Namme Öztürk'ün avukatı: Kadın dayanışmasını sürdürmek borcumuz olsun

  • 09:01 25 Mayıs 2019
  • Hukuk
İSTANBUL - Özsavunma hakkını kullandığı için 10 yıl hapis cezası alan Name Öztürk'ün avukatı Diren Cevahir Şen, Namme'nin devletin koruyamadığı bir kadın olduğunu belirterek, "Kadın dayanışmasını sürdürmek Namme'ye borcumuz olsun" dedi.
 
Kendisine sistematik şiddet uygulayan ve katletmeye teşebbüs eden boşandığı Kazım Aydemir'i özsavunmasını kullanarak öldüren Namme Öztürk'ün İstanbul Kartal Adliyesi 4. Ağır Ceza Mahkemesi'nde yargılandığı ve 12 yıl 6 ay hapis cezasına hükmedilmesi üzerine avukatlarının üst mahkemeye taşıdığı davanın duruşması geçtiğimiz günlerde görülmüş ve Namme tahliye edilmişti. Önceki celsede Namme'nin avukatlarının mütaalaya karşı savunma yapmak için ek süre talebinde bulunduğu dava bugün İstanbul Bölge Adliye Mahkemesi 1'inci Ceza Dairesi'nde görüldü. Duruşmada, Namme'ye "ağır tahrik indirimi" uygulayan mahkeme 10 yıl hapis cezası verdi. Namme'nin avukatları Yargıtay'a itiraza hazırlanırken, avukatlarından Diren Cevahir Şen, Namme'nin fiilinin meşru müdafaa olduğunu belirterek verilen kararla kadınlara hayatlarınızı savunmayın mesajı verildiğini belirtti.

= = = =

_Yönerge A_
Namme Öztürk davasıyla ilgili haberde adıyla anılan bütün mahkemeleri, haberdeki adlarıyla sıralayın.
_Yönerge B_
Namme Öztürk davasıyla ilgili haberi, son cümlesinden sonra kaldığı yerden sürdürün.

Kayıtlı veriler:

= = = =

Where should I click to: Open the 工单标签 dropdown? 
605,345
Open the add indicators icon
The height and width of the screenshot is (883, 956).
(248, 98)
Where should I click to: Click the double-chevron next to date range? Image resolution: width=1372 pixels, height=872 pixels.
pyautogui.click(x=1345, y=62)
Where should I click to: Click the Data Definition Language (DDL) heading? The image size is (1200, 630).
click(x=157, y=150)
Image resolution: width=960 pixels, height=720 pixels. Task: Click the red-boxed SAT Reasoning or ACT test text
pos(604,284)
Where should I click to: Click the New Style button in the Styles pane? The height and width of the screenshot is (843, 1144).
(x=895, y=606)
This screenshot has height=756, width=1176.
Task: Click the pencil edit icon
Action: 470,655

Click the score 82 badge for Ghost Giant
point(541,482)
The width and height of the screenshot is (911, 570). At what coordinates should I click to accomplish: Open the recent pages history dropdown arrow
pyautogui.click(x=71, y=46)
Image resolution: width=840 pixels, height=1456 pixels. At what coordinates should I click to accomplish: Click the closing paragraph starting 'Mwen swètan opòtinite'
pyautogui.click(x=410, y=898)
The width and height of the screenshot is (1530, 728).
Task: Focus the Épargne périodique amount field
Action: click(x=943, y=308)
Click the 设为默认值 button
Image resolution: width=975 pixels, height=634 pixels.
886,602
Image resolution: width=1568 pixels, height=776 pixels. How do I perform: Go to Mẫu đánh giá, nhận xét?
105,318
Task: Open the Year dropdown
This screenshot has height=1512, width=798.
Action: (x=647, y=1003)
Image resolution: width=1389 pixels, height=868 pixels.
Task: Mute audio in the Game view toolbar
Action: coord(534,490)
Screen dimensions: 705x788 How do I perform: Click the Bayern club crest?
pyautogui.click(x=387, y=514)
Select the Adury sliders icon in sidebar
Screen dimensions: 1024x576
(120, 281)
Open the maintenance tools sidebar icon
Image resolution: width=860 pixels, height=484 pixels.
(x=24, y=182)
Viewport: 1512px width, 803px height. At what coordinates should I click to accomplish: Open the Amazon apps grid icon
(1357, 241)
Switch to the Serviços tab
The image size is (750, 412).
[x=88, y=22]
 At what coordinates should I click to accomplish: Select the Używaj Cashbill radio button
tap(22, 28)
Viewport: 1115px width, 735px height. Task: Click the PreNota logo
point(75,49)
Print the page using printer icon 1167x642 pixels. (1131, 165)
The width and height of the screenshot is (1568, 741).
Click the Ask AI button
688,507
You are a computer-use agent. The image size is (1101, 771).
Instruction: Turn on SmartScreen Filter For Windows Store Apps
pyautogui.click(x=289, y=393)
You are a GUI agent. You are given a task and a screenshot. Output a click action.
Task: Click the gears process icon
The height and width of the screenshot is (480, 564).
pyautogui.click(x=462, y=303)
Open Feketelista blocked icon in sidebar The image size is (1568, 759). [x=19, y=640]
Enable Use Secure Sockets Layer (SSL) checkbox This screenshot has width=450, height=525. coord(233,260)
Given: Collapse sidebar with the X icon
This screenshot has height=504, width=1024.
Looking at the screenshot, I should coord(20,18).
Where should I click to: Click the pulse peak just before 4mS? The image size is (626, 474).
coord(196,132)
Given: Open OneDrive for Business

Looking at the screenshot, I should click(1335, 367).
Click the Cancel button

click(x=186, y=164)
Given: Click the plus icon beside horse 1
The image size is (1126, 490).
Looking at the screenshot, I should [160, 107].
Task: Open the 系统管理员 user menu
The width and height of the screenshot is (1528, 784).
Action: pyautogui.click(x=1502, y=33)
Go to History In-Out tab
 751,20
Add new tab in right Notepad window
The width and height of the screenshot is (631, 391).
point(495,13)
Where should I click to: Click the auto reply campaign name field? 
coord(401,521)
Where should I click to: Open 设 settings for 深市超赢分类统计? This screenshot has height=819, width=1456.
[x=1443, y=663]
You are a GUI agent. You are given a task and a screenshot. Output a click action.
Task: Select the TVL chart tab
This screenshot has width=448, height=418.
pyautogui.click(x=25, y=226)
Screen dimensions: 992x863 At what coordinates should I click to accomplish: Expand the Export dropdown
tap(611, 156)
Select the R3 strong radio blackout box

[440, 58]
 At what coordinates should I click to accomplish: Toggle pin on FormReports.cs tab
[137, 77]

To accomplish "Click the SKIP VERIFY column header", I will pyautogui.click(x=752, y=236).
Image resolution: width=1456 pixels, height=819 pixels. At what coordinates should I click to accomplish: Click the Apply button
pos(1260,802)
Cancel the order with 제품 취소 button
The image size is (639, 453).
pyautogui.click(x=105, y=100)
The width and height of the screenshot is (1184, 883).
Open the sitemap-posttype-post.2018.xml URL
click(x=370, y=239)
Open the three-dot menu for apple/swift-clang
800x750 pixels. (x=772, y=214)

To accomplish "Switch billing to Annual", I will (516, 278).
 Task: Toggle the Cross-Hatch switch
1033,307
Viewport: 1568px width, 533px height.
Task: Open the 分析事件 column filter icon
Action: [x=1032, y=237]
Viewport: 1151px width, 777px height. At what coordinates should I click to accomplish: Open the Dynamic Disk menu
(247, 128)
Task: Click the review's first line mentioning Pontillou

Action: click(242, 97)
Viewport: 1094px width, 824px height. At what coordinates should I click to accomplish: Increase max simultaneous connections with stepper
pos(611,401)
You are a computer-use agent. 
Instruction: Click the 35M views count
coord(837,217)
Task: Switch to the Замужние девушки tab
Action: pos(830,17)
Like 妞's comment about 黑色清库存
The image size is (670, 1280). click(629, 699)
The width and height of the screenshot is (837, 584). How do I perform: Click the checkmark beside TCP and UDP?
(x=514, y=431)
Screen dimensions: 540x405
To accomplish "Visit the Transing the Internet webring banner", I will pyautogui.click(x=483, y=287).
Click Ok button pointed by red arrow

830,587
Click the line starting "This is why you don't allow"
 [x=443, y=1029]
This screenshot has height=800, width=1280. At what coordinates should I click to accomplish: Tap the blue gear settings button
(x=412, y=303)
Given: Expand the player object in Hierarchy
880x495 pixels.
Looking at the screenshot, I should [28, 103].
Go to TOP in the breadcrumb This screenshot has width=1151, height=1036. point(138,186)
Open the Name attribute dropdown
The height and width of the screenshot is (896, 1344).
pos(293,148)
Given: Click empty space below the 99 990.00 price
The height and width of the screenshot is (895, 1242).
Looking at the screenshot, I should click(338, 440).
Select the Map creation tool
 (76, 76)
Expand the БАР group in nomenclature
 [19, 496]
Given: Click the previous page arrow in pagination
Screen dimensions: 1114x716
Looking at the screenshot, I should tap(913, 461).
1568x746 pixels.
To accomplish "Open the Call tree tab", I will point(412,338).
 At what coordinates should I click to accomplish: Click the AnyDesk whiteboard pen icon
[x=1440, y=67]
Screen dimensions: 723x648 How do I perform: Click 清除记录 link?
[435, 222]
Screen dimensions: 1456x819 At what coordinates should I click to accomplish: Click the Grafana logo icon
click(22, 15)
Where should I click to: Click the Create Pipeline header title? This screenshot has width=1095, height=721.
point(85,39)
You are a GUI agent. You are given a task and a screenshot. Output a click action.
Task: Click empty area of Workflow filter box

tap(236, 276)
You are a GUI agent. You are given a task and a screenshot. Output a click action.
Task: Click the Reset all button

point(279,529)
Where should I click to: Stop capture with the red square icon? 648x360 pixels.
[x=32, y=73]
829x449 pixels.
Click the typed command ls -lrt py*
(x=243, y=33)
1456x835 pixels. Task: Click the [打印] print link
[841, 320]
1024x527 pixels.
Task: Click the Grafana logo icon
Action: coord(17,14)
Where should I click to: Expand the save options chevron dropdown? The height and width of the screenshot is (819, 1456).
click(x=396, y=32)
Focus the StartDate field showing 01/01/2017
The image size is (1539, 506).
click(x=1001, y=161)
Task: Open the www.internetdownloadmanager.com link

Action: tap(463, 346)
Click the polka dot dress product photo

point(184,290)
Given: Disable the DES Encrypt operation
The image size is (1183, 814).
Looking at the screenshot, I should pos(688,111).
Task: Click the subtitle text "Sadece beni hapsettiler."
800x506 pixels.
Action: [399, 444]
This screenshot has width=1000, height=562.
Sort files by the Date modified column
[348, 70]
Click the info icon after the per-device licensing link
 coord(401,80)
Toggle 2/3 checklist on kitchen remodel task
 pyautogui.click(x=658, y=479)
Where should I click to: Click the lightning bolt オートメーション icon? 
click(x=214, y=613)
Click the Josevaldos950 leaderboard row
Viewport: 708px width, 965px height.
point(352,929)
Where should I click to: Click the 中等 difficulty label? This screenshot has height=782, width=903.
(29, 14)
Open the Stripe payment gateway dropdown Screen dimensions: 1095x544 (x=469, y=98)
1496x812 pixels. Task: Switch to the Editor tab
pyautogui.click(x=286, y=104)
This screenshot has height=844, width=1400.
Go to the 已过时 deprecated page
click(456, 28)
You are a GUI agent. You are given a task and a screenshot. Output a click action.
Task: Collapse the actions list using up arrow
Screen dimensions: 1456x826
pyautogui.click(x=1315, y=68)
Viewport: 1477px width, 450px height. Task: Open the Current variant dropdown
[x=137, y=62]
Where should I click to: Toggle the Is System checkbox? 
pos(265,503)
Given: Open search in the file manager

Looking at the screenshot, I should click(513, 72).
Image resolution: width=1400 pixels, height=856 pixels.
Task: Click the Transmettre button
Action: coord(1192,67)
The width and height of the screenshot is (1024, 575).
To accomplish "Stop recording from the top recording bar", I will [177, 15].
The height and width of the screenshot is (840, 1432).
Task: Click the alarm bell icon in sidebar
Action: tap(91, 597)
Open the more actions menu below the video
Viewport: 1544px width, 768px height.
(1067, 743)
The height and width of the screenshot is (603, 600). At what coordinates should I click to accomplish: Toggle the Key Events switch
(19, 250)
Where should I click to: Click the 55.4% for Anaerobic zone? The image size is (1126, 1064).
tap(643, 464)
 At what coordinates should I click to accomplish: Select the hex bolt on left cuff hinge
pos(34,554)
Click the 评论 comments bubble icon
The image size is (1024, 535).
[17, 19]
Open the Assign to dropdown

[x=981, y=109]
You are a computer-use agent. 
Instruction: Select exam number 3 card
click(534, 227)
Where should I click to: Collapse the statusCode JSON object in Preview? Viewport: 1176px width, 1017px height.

= = = =

_Yanıt A_
İstanbul Kartal Adliyesi 4. Ağır Ceza Mahkemesi
İstanbul Bölge Adliye Mahkemesi 1'inci Ceza Dairesi
Yargıtay

_Yanıt B_
'Namme'nin fiili meşru müdafaadır'
 
3 yıldır süren dava sürecinde Namme'nin fiilinin meşru müdafaa olduğunu anlattıklarını kaydeden Diren, "Namme'nin cezası ağır tahrik indirimi alarak düşürüldü. Alt sınırdan ceza verildi. Bizim tüm beyanlarımızda anlatmak istediğimiz şey Namme'nin fiilinin meşru müdafaa olduğuydu. Sistematik şiddete maruz kaldığıydı. Meşru müdafaa kapsamında değerlendirilmesi gerektiğini söylemeye çalıştık. Canını zor kurtarmıştır Namme ve tesadüfen hayattadır. Çoklu şiddete maruz kaldı. Bu durum bilimsel raporlarla da sabittir. İstanbul Üniversitesi Tıp Fakültesi Adli Tıp Ana Bilim Dalı'nın raporlarıyla da sabittir. Namme'nin cinsel, psikolojik, ekonomik ve fiziksel şiddete maruz kaldığı ve her gün dayak, tehdit, hakaret, tecavüze maruz kaldığı raporlanmıştır" diye belirtti.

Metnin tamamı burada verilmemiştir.